Tanz der tausend Seiten
LANDESTHEATER / ANNA KARENINA
10/05/27 Tausend Seiten. Acht Teile. Die komplex gewobene Geschichte gleich dreier russischer Adelsfamilien gefangen in der rigiden Moral des ausgehenden 19. Jahrhunderts: Das ist Leo Tolstois Roman Anna Karenina. Keine kleine Sache, das Ganze ohne ein Wort zu erzählen – sprich, daraus ein Ballett zu machen.
Von Heidemarie Klabacher
Als – hoffentlich – letzte Streaming-Premiere ging am Freitag (7.5.) die Uraufführung des Balletts Anna Karenina von Reginaldo Oliveira nach dem Roman von Lew Tolstoi im Landestheater über die Bühne. Vom ersten Moment an fasziniert die Musik, die in den folgenden – immerhin eindreiviertel - Stunden eine der Hauptdarstellerin der Produktion sein wird.

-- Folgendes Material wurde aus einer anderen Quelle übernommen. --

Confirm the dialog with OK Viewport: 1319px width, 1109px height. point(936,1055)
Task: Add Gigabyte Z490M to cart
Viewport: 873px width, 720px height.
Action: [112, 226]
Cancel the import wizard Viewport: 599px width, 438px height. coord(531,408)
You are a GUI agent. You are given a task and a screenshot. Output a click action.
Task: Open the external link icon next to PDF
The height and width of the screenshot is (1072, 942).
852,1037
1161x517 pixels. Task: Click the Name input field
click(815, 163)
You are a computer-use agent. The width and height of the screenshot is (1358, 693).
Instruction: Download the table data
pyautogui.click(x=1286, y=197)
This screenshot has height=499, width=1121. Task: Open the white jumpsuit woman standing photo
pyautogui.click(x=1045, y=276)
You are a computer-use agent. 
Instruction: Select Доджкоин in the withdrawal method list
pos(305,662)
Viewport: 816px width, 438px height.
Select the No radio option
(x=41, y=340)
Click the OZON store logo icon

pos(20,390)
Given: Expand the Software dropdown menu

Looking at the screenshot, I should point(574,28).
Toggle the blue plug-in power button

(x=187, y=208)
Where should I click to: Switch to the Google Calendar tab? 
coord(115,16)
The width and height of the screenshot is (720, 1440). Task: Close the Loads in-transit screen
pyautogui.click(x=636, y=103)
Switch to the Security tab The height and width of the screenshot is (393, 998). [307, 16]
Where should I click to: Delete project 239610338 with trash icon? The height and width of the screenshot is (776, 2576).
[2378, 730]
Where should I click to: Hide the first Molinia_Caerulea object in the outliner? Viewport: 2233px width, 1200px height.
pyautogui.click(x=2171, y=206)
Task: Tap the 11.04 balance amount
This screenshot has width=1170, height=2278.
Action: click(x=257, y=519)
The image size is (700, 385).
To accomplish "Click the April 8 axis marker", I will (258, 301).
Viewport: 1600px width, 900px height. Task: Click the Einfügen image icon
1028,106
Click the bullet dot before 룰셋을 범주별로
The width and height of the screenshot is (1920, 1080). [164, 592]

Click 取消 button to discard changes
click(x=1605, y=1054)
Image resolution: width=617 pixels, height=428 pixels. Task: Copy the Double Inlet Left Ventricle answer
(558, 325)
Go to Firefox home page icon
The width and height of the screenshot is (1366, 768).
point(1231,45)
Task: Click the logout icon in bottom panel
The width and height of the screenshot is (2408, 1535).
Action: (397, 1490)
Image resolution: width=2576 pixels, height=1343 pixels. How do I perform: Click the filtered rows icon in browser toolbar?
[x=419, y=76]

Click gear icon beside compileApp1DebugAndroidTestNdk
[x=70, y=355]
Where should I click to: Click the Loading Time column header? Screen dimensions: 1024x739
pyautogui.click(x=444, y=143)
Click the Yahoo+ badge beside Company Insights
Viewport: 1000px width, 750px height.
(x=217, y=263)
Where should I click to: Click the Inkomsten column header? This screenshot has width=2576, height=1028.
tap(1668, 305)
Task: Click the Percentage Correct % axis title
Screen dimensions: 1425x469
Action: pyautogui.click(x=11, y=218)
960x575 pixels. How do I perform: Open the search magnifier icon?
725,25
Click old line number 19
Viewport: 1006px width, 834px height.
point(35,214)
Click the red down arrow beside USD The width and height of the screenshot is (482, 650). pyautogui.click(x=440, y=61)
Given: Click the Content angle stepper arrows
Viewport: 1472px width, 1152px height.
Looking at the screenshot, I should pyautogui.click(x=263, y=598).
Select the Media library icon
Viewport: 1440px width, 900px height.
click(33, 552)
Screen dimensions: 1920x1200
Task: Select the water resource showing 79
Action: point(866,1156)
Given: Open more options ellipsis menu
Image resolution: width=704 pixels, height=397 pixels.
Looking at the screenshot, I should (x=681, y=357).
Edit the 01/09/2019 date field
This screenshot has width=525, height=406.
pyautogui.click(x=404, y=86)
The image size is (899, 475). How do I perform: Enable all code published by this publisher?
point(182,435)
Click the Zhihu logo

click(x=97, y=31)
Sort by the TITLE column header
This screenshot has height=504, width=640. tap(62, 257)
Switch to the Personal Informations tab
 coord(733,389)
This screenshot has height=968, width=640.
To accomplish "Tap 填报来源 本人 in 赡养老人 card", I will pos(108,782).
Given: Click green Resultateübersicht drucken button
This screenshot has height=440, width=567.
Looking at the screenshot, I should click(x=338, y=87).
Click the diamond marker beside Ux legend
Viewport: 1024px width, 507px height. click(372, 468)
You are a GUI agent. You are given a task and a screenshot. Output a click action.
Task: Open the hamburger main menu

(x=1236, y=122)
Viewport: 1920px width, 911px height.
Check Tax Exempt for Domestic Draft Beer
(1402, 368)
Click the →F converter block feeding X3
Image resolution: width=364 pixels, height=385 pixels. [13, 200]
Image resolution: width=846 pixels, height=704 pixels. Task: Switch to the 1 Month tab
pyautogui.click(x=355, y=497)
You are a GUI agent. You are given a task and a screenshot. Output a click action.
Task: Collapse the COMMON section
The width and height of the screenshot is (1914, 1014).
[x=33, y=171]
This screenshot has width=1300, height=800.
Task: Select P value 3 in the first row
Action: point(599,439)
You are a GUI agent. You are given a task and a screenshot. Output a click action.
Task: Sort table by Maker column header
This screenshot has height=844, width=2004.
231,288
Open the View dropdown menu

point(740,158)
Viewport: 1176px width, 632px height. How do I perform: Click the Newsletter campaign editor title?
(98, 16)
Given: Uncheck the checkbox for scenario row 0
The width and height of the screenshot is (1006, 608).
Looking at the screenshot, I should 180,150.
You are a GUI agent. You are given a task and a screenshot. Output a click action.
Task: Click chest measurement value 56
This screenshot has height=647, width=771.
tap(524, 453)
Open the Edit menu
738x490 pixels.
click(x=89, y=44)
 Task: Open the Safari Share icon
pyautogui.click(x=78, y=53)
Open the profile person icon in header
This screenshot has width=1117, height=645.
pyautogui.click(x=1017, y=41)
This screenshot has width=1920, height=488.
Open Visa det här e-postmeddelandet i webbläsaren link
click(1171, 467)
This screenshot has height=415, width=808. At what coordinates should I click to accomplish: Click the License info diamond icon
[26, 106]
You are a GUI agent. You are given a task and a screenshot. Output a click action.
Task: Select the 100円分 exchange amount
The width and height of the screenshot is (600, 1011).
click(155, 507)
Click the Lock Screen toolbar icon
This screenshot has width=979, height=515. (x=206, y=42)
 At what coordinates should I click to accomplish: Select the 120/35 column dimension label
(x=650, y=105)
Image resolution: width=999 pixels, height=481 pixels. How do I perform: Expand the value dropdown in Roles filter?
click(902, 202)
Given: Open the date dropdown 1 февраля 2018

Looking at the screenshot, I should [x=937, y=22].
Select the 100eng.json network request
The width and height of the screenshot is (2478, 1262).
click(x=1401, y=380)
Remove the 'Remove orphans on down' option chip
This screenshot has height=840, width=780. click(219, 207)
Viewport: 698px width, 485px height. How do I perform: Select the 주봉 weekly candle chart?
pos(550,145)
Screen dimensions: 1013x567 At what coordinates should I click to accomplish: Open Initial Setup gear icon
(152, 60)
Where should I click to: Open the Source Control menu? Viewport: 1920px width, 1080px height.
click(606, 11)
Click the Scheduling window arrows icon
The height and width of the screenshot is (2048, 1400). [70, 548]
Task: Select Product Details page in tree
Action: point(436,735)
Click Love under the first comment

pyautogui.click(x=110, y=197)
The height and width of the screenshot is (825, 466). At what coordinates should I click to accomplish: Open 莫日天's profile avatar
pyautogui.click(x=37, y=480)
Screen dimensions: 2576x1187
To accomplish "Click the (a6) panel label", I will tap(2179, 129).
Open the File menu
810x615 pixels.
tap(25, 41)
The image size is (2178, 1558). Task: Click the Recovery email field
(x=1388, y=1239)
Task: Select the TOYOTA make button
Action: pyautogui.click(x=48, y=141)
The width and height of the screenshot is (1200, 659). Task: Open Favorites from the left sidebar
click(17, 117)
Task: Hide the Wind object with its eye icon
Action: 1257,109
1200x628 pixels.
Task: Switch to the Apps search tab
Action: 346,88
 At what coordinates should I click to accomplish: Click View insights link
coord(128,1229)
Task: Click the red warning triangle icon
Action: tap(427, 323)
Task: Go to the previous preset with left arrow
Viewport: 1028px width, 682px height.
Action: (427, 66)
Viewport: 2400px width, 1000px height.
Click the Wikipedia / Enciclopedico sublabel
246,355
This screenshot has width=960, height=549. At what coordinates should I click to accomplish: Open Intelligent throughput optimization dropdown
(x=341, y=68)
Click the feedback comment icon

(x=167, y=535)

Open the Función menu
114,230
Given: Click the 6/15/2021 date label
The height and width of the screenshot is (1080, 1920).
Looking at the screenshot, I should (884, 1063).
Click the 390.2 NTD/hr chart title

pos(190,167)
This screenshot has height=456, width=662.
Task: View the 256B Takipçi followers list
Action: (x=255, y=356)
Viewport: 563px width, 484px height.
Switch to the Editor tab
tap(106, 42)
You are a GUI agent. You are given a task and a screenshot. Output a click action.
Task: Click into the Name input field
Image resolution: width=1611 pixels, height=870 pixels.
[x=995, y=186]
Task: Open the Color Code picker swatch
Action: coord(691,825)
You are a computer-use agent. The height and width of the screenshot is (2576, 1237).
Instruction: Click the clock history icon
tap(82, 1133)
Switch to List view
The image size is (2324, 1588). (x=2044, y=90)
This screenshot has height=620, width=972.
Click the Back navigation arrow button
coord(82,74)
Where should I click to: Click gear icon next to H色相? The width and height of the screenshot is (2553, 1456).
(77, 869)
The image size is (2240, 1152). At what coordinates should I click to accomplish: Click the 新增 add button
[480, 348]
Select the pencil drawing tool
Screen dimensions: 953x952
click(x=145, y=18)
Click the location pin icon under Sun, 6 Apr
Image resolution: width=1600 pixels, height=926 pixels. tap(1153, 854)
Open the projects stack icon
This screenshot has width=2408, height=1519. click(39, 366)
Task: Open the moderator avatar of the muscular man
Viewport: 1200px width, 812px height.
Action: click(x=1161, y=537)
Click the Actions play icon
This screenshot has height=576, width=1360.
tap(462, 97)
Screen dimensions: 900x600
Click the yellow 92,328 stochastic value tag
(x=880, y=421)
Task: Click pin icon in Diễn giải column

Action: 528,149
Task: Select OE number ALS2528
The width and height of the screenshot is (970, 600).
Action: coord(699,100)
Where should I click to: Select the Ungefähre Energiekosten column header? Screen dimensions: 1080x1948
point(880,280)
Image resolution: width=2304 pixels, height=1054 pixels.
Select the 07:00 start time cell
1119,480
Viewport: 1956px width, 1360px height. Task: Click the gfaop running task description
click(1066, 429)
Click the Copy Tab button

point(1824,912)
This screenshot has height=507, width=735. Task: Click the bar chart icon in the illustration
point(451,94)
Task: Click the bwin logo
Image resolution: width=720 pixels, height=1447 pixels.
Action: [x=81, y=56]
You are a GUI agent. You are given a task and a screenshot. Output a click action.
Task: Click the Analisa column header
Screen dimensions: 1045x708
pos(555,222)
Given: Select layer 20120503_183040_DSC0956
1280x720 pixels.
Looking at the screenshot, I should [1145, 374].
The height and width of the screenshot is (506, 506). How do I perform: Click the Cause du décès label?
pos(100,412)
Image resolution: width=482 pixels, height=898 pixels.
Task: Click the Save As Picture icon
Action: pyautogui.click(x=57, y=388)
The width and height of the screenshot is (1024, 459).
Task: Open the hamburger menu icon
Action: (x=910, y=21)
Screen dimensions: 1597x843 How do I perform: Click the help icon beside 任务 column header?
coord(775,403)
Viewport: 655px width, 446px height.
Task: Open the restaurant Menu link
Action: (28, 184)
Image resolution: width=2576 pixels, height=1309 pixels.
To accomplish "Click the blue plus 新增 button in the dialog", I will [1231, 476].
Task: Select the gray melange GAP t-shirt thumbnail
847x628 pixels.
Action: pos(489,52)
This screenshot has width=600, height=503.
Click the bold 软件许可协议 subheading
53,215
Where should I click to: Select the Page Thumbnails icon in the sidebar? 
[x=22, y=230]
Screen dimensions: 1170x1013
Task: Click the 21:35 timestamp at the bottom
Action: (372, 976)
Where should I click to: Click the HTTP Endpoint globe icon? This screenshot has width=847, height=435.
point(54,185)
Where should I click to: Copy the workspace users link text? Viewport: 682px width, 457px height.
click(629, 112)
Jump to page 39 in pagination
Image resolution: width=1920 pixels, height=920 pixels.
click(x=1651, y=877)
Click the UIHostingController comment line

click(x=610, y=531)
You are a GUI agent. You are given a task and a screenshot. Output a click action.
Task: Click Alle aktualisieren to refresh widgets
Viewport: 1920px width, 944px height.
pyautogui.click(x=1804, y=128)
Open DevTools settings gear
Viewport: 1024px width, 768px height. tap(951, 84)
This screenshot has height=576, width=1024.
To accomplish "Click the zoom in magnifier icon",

Maurice Ravels La Valse, das Regentropfen-Prélude von Chopin und mehrere Préludes von Lera Auerbach. Alfred Schnittkes Filmmusik Agonie und von Dimitri Schostakowitsch das Trompetenkonzert und der zweite Satz aus der Zehnten: Wenn auch vom Band, erzählt allein diese Musikauswahl eine ausgewachsene Tragödie, spiegelt grandios die sich steigernde Dramatik des Handlungsballettes. Denn es dauert – bei aller Virtuosität der Tänzerinnen und Tänzer vom ersten Augenblick an – durchaus einige Zeit, bis die Produktion auf dem Bildschirm tatsächlich zu packen beginnt. Das wird in der analogen Form vermutlich ganz anders sein, wenn das hervorragende Ensemble wirklich „greifbar“ ist. Aber auch für den Stream der Choreographie Reginaldo Oliveira eine stringente emotionale, tänzerische und musikalische Crescendo-Studie geschaffen.
Der Tausend-Seiten-Roman erzählt die Geschichte des Fürsten Oblonski und seiner Frau Dolly, deren Schwester Kitty – und vor allem die Geschichte vom Untergang Anna Kareninas, der Schwester des Fürsten, die mit dem Beamten Alexej Karenin verheiratet ist und die nach der ruchbar gewordenen Affäre mit dem Grafen Alexej Wronskij zunächst ins gesellschaftliche Out dann in den Selbstmord führt. Wie immer, hat die Frau die Rechnung zu bezahlen.
So knapp wie erhellend legt das Programmheft in wenigen Absätzen die historischen Hintergründe einer Umbruchszeit dar: „Die 'Frauenfrage' war ein Diskussionsthema, das die russische Gesellschaft bewegte. Neben der rechtlichen Stellung der Frau und ihrer Bildung ging es vor allem um die Scheidung. Zivile Scheidungsgesetze gab es nicht, die Auflösung einer Ehe lag allein bei der Kirche, und diese ging streng vor – der Prozentsatz legal aufgelöster Ehen lag im Promille-bereich. Zugleich war der gesellschaftliche Zwang zur Eheschließung groß, auf unverheiratete Frauen wurde herabgeblickt und 'wilde'“ Ehen offiziell geächtet. Die daraus entstehenden unglücklichen Familienverhältnisse trieben immer häufiger Frauen in den Selbstmord. Auch in der Nachbarschaft der Tolstois kam es zu einem solchen Fall. Als die Haushälterin und Bettgefährtin eines Witwers ihren Platz räumen sollte, da der Gutsherr die Gouvernante seines Sohnes heiraten wollte, stürzte sie sich in einer Bahnstation unter einen Güterzug. Tolstoi, immer auf der Suche nach konkreter Anschauung, ließ sich die sezierte Leiche zeigen.“
Harriet Mills in der Titelrolle als Anna Karenina, Flavio Salamanka als deren Ehemann Karenin und Niccolò Masini als deren Sohn Serjoscha. Iure de Castro als Annas Bruder Stiwa und Chigusa Fujiyoshi als dessen Frau Dolly. Diego da Cunha als Gutsbesitzer Lewin, Larissa Mota als Kitty und Klevis Neza in der Schlüsselrolle des Offiziers Wronski: Das Ballettensemble des Landestheaters begeistert in der szenischen Konzeption und Choreographie von Reginaldo Oliveira im elegant stilisierten Bühnenbild von Sebastian Hannak.